Take note of this name, and
look for her films – ChloĆ© Zhao. She
grew up in Beijing , but was educated in the West, high school in London and LA, then Mt. Holyoke College and NYU film school.
But her restless cosmopolitan energy found its focus on South Dakota ’s Pine Ridge Reservation, where she has made two
films in a unique blend of documentary and narrative. I went into The Rider (MC-92,
NFX) not knowing what to expect, based strictly on a Metacritic rating that
placed it among the best films of 2018 to date.
Not knowing what to expect is the best way to approach the film, as you
have to continuously interrogate what you are seeing. Is this real?
How did they get that shot? What
is intimate access, and what is staging?
So I recommend watching the DVD extras after the film, for some answers
and orientation. I’m not going to give
anything away, except to say that Brady Jandreau plays (superbly) Brady
Blackburn, who like him has sustained a head injury while rodeo riding. His sister and father play his sister and
father, in a seamless blend of script and improvisation. Brady is a master of training wild horses,
and his duets with various equines are masterpieces of inter-species
communication, reminiscent of the great horse-whisperer documentary Buck. Ms. Zhao and her film-school-classmate
cinematographer Joshua James Richards have a marvelous feel for landscape and
light, mixing light and dark in mood as well.
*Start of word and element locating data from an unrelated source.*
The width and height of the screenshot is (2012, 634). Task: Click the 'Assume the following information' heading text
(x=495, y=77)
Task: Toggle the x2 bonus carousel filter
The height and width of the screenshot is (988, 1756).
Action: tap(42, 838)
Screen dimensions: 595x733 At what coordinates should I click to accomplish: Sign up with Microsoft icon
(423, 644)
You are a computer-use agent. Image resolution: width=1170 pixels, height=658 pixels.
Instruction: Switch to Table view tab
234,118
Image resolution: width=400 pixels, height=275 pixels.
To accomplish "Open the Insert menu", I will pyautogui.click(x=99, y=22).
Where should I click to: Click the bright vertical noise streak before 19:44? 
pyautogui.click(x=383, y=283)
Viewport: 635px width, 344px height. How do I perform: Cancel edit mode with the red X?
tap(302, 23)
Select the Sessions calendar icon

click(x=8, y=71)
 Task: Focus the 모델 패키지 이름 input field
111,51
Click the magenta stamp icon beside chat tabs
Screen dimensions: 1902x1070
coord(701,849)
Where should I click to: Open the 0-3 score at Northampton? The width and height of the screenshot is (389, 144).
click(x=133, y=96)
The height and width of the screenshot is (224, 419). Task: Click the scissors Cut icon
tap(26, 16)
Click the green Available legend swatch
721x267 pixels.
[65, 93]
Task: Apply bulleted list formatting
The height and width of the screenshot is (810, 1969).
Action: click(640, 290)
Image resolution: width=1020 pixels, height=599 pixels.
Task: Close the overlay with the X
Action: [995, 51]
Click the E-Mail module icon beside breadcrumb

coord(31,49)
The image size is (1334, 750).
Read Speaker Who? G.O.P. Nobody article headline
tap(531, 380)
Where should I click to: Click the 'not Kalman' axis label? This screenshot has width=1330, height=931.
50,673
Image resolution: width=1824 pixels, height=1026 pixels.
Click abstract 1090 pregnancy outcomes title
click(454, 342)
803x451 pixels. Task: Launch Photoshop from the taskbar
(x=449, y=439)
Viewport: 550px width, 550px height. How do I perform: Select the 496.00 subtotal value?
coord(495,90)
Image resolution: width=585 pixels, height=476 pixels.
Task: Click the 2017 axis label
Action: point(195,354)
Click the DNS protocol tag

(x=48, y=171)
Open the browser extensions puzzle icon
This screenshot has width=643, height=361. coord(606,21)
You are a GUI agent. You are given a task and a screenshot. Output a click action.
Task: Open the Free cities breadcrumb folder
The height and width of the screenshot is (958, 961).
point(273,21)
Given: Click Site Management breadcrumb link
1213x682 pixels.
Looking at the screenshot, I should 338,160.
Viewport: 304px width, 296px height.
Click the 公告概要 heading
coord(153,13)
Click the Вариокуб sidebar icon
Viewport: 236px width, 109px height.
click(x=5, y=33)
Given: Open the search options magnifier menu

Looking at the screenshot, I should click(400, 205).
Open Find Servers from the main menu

A latter-day cowboy story set in Western twilight, The Rider is
deeply beautiful, deeply truthful, and deeply affecting.
The same crew in the same
setting, with the same method and some of the same performers, earlier made Songs
My Brothers Taught Me (2016, MC-63, NFX), which made for a promising
debut, but The Rider is the complete fulfillment of that promise.
Another late addition,
falling under this rubric, is Wind River
(MC-73, NFX), set on the Wyoming
reservation of the title. After success
with the screenplays of Sicario and Hell or High Water, Taylor
Sheridan gets to direct his own script for the first time, and does a decent
job, aided by a superlative performance from Jeremy Renner, and good support all
round. But that’s the problem right
there, why does a film set on a Native American reservation center on a white
man? And on the green FBI agent played
rather implausibly by Elizabeth Olsen?
And then there’s my confirmed distaste for any more movies involving the
rape and murder of young women. But
Renner (along with the snowy high-country landscapes) makes the film
continuously watchable; he’s a wildlife service hunter who’s enlisted to help
solve human rather than lupine predation.
Some aspects of the sociology of the rez come through, but the
Tarantino-like thriller tropes distract rather than enhance.